[Saved entries]
· · · · · · ·
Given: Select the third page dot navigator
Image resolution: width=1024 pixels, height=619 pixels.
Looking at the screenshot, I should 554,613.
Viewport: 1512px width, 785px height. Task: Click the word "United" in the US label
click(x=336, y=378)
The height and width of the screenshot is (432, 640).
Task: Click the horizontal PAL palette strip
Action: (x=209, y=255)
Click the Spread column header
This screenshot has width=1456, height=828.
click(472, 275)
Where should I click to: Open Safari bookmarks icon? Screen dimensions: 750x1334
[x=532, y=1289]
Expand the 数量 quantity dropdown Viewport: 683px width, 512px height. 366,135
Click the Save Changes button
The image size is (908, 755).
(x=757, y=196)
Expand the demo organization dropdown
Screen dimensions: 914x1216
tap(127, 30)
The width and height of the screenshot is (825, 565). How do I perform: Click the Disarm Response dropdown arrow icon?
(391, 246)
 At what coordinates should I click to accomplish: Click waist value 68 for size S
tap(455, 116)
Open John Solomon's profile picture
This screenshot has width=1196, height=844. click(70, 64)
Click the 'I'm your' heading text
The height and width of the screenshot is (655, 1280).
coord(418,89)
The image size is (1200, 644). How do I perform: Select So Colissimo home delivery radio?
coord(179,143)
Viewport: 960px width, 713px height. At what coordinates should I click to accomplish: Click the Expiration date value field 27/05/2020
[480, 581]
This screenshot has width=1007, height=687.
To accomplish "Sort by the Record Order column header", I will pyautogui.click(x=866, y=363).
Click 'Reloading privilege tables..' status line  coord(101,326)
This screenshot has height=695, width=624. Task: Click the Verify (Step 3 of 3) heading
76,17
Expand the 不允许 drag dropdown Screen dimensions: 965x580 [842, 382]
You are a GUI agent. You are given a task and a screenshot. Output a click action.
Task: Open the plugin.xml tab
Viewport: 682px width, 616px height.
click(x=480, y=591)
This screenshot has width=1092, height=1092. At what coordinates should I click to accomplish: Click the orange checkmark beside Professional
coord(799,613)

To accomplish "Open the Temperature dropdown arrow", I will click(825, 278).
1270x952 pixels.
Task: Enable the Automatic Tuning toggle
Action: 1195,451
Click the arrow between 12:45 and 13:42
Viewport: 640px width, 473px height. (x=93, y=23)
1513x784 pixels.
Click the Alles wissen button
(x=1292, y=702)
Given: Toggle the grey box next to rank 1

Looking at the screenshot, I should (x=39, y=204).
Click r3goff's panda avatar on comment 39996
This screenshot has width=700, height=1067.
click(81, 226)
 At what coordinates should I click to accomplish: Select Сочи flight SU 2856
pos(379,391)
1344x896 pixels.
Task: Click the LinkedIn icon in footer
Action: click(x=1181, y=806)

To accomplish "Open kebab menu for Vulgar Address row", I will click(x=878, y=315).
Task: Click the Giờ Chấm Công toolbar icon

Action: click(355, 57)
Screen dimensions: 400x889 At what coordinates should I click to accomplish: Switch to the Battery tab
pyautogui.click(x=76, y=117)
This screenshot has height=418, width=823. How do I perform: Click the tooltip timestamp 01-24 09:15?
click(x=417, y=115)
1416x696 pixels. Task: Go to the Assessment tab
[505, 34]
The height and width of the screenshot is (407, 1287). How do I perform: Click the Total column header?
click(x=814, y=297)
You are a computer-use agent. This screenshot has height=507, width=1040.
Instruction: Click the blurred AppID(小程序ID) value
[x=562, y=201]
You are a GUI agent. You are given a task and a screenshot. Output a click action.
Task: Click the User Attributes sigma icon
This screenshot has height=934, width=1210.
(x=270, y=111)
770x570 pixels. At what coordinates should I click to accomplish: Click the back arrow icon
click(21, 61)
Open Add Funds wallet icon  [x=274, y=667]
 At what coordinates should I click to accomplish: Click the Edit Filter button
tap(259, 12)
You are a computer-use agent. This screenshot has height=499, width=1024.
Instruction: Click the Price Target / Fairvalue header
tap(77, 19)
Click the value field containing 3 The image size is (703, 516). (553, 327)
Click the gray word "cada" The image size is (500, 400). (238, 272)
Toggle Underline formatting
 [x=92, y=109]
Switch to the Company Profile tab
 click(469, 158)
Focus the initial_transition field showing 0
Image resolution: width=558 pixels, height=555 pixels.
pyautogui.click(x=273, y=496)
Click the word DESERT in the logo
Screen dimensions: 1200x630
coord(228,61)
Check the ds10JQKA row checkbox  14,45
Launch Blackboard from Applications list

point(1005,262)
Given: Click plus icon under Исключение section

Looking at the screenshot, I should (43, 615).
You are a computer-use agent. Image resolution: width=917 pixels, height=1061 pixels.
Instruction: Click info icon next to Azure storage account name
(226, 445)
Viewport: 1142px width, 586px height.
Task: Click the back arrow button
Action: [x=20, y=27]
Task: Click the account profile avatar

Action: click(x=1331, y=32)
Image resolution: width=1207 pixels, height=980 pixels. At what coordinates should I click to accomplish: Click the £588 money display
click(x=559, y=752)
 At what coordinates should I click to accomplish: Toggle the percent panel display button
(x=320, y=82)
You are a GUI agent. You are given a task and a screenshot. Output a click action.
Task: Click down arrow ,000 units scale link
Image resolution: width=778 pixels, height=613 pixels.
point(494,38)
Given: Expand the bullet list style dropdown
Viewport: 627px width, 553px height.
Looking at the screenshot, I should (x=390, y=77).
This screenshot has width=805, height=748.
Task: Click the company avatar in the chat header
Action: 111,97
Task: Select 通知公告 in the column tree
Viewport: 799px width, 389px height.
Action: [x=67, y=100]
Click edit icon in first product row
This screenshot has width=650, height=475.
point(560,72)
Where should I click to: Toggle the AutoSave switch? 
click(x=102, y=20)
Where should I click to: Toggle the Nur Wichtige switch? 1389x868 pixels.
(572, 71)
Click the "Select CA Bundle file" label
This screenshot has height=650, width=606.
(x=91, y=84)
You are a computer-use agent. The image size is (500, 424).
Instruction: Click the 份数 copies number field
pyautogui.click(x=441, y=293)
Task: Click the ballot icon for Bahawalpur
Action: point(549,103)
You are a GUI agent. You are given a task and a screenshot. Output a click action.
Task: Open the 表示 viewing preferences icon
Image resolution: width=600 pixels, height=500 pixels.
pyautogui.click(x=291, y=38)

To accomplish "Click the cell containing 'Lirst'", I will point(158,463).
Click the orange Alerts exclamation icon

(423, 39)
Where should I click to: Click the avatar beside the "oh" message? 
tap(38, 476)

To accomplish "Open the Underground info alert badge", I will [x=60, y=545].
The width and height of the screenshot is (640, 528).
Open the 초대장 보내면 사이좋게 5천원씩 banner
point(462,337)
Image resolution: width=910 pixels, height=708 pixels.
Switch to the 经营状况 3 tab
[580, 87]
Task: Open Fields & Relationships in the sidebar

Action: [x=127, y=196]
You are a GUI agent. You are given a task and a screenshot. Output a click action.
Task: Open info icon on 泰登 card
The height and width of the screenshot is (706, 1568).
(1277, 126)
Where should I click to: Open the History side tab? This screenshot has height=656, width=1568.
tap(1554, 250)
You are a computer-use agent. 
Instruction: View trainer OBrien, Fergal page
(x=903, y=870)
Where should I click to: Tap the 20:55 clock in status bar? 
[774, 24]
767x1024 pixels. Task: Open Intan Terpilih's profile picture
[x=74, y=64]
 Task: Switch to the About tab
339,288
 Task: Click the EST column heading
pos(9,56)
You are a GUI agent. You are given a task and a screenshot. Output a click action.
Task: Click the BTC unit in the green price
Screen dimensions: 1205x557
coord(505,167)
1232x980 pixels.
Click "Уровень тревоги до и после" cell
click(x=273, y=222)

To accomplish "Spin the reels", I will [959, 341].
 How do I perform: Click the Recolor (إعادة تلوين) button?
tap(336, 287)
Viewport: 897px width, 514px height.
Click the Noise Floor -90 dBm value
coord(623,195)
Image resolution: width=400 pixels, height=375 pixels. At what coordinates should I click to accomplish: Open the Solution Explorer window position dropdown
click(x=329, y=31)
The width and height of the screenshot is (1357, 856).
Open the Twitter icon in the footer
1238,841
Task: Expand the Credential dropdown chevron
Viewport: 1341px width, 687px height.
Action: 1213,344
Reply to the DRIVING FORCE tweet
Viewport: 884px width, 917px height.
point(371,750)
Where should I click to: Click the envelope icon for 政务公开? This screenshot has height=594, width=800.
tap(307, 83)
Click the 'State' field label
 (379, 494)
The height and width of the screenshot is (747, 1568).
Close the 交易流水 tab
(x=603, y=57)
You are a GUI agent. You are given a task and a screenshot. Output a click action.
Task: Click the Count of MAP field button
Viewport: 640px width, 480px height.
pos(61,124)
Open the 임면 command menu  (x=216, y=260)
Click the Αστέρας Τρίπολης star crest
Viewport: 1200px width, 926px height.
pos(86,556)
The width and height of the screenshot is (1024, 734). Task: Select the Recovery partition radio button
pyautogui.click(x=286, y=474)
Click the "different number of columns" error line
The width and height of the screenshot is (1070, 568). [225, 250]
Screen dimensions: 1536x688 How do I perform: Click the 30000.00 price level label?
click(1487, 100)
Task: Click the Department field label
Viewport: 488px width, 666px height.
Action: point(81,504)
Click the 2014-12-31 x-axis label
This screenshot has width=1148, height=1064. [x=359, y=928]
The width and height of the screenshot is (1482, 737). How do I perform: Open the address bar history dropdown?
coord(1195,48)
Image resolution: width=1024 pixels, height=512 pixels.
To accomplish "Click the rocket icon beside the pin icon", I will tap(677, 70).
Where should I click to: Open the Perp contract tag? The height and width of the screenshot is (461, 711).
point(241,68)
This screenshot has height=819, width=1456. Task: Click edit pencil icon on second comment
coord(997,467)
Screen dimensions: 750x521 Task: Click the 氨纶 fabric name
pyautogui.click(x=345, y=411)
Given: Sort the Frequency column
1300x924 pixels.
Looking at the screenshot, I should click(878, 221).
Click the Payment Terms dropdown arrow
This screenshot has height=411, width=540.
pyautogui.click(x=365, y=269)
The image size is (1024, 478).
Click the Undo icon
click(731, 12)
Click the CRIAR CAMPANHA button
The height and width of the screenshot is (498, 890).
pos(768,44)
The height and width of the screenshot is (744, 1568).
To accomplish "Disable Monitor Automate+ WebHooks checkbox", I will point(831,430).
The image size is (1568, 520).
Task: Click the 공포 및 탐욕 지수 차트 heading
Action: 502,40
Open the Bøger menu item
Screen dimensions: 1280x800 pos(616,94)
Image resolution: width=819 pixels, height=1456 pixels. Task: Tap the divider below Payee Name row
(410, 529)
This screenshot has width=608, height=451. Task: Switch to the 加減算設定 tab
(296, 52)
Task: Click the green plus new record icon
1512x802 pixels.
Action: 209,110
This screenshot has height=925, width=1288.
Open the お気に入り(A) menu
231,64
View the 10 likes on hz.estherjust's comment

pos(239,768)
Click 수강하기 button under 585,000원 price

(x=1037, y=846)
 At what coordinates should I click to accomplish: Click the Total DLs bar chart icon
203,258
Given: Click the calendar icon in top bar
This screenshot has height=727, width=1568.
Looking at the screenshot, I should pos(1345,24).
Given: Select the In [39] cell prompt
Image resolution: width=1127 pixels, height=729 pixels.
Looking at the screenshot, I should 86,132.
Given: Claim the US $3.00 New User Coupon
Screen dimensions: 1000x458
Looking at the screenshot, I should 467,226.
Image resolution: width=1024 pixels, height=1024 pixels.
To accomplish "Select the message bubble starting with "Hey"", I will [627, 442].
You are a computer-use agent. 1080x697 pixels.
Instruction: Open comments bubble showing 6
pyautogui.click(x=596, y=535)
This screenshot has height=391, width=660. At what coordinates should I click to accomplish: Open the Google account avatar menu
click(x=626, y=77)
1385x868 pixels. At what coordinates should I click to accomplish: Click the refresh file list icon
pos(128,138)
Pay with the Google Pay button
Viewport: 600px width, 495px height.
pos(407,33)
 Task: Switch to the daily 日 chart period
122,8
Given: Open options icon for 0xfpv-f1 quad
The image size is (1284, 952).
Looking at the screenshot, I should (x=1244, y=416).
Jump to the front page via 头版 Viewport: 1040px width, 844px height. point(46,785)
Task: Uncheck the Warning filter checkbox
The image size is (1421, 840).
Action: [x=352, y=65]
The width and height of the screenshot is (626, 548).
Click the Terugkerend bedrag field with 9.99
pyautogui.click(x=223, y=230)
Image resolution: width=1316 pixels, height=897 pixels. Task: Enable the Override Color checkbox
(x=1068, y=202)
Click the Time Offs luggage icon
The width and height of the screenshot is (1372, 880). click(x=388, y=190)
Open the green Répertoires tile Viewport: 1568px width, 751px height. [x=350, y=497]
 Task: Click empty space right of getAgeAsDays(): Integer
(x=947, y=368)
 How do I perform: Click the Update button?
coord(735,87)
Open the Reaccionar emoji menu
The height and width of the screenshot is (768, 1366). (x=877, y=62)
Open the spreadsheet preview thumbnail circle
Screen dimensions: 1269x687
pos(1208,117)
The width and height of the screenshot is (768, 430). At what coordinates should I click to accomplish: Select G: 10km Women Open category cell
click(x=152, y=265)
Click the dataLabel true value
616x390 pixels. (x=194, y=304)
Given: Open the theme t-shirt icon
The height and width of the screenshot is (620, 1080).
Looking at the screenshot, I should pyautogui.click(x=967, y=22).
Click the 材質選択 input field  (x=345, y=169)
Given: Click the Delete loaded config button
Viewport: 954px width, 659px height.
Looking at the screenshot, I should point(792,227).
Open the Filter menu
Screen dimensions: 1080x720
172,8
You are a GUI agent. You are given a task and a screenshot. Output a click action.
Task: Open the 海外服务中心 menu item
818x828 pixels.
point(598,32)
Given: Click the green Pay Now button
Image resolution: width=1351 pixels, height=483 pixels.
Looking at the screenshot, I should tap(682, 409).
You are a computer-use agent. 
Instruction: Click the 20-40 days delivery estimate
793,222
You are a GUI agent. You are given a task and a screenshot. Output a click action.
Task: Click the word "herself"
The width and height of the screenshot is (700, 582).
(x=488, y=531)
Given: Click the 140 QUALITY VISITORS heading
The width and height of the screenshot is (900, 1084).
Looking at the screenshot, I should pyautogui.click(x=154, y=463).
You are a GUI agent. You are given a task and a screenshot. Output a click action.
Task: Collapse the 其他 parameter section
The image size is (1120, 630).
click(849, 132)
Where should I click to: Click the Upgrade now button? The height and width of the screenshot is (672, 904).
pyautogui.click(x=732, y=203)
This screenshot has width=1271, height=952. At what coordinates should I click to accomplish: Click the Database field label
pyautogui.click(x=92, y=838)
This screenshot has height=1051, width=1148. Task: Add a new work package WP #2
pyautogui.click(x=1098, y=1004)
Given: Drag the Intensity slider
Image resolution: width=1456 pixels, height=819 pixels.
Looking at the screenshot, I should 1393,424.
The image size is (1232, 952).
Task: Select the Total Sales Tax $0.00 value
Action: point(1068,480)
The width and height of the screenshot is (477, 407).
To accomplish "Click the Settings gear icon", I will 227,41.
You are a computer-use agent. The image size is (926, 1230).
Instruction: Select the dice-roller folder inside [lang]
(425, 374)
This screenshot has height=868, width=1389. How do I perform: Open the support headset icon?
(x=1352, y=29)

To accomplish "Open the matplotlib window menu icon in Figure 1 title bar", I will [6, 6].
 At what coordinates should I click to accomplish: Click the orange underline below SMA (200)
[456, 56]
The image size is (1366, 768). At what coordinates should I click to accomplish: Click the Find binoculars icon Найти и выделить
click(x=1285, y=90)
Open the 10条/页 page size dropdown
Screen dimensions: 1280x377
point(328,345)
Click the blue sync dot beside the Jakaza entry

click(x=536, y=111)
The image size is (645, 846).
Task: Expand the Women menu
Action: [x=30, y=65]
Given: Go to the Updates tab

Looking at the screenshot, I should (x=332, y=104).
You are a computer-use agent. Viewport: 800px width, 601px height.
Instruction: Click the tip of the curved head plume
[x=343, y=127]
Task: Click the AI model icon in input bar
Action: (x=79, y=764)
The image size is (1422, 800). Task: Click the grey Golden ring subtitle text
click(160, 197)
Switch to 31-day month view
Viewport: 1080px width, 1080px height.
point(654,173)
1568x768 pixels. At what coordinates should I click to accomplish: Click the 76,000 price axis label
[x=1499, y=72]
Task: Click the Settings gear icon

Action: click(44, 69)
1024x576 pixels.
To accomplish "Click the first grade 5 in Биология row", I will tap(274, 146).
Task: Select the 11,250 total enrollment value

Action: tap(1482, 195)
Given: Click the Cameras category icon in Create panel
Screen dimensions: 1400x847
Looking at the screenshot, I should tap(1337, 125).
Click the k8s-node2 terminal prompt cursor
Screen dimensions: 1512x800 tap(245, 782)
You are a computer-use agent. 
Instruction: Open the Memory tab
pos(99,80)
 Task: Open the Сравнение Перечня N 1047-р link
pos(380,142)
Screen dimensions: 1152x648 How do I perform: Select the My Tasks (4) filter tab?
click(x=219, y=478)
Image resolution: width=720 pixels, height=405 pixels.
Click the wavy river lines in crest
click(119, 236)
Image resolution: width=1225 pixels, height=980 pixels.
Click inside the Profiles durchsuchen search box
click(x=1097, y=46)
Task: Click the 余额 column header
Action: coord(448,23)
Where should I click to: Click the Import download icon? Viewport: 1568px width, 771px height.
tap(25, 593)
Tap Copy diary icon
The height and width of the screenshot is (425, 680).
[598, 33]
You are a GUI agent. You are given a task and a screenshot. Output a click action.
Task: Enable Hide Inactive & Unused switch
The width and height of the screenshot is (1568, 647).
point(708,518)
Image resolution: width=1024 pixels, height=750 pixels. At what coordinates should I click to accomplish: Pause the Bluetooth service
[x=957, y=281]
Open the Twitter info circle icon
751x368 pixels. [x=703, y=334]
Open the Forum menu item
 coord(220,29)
· · · · · · ·
== About this exercise ==
From the records, copy every line that has the string "Sort" in it.

== Output for this task ==
To accomplish "Sort by the Record Order column header", I will pyautogui.click(x=866, y=363).
Given: Sort the Frequency column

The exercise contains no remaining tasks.